The 'Homelessness Reduction Bill' has received a second reading in parliament. Under the bill’s provisions to reduce homelessness, local authorities will have to help anyone who is at risk of becoming homeless within the next 56 days, instead of 28 days as at present. All applicants will be assessed and given a personal housing plan, which will include their current circumstances, desired outcome and steps to be taken by both themselves and the authority.
Having initially expressed reservations, the Local Government Association is backing the bill – as long as its provisions are funded properly. A report in August by the communities and local government committee identified three main reasons for the increase in homelessness:
- A shortage of social or affordable housing
- Benefit cuts
- Rising private sector rents
About one third of households accepted as homeless by English councils have been evicted by private landlords. In some cases, their housing benefit, fixed in line with local housing allowance (LHA) rates, is below private rent levels.

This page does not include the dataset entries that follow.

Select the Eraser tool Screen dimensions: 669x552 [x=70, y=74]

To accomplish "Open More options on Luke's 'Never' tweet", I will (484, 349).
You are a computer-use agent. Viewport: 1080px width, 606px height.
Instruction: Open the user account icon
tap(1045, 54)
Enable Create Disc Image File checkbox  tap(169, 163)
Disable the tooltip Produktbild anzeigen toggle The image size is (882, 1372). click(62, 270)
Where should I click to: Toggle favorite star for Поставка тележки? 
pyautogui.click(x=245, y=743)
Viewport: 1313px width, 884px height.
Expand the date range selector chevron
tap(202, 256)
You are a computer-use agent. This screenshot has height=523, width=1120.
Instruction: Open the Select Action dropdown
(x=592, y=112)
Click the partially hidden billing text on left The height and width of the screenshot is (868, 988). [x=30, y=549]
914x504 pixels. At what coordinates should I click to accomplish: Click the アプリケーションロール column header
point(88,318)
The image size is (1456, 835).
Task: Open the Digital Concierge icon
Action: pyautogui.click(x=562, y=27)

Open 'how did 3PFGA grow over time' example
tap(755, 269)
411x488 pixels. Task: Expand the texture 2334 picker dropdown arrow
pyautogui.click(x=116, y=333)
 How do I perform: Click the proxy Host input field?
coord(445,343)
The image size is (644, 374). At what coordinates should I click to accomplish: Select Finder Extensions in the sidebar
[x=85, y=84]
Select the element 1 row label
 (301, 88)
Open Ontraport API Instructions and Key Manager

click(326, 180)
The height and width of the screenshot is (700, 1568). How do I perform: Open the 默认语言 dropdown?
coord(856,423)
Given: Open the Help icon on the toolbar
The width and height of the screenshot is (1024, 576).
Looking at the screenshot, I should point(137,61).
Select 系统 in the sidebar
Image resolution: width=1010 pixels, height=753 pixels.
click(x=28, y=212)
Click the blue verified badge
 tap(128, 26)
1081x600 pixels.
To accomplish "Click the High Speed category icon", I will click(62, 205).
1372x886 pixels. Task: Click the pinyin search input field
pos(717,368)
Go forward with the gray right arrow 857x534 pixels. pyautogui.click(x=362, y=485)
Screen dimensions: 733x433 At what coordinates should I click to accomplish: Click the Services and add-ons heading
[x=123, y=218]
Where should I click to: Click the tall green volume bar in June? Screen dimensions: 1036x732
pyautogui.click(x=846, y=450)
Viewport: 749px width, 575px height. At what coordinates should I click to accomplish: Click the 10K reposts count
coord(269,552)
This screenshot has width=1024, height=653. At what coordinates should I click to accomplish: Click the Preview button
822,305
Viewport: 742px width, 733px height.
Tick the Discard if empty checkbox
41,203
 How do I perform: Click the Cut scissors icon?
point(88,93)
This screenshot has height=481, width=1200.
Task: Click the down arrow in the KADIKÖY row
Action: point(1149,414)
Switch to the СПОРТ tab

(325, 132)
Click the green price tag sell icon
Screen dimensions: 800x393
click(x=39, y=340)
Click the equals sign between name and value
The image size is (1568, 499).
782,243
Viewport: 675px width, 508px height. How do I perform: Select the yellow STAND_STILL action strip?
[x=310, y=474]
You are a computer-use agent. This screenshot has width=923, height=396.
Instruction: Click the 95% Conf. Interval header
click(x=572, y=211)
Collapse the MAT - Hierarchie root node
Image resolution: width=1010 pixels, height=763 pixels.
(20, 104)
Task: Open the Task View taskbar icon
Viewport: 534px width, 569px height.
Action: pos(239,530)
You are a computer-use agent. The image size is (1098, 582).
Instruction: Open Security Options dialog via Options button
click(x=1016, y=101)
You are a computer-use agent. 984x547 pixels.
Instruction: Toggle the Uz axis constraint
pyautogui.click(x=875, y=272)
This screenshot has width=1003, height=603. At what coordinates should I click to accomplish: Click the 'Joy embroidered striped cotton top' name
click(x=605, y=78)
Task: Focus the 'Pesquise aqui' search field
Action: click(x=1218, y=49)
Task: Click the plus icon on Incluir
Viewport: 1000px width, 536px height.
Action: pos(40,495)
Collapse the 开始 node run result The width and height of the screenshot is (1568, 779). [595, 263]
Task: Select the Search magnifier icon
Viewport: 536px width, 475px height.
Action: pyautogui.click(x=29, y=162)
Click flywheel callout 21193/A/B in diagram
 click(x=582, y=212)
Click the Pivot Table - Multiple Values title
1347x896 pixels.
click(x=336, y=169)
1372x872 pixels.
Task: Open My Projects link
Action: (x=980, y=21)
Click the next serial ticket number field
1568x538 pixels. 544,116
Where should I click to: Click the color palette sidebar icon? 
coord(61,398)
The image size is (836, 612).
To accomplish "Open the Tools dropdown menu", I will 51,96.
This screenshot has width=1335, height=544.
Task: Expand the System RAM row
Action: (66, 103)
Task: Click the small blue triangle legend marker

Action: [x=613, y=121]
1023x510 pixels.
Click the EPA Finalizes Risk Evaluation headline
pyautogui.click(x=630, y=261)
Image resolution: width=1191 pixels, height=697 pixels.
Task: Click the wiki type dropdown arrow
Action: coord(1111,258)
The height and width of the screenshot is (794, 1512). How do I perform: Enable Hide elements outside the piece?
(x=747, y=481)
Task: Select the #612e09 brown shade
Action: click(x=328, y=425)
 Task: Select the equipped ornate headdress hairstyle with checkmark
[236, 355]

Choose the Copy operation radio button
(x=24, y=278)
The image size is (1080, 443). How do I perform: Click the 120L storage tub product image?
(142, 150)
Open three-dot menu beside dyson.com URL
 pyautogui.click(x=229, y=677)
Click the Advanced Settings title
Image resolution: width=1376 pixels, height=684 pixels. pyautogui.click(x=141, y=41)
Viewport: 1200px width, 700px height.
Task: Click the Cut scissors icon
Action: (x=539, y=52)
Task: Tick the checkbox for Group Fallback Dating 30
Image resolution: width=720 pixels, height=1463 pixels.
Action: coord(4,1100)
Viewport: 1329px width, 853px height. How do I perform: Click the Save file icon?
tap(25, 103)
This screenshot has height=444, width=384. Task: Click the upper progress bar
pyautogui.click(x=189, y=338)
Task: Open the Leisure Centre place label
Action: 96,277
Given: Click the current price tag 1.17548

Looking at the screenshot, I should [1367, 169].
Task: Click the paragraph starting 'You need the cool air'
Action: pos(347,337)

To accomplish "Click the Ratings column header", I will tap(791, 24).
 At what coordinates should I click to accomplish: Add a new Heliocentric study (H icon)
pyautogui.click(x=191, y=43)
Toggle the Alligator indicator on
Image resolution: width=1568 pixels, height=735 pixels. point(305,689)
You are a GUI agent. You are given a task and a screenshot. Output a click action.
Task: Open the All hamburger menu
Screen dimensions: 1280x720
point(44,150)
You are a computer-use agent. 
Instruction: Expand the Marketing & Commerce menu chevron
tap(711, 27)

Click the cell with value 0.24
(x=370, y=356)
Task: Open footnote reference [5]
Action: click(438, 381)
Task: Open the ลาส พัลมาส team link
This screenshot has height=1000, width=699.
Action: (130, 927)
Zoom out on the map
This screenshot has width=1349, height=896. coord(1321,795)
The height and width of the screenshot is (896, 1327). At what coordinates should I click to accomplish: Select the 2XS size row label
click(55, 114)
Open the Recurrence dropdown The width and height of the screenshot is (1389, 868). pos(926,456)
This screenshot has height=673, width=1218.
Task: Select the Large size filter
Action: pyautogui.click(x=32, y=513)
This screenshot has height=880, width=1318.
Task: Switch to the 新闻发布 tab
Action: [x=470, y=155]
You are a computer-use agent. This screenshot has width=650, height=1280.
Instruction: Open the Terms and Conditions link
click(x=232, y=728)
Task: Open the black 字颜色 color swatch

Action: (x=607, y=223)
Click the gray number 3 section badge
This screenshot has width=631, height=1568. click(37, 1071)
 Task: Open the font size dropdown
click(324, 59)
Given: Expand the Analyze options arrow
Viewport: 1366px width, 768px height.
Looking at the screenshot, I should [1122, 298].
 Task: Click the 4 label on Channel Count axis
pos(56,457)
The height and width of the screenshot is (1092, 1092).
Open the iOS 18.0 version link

Including council programmes, about £500m will be spent on preventing homelessness during the spending review period to 2019-20, the government estimates.
If the bill becomes law, local authorities in England will be in a similar position to those in Wales, where councils have had to help households who are at risk of being homeless in the next 56 days since 2015. Of the 7,128 households that approached Welsh councils in 2015-16, two thirds were prevented from becoming homeless for at least six months.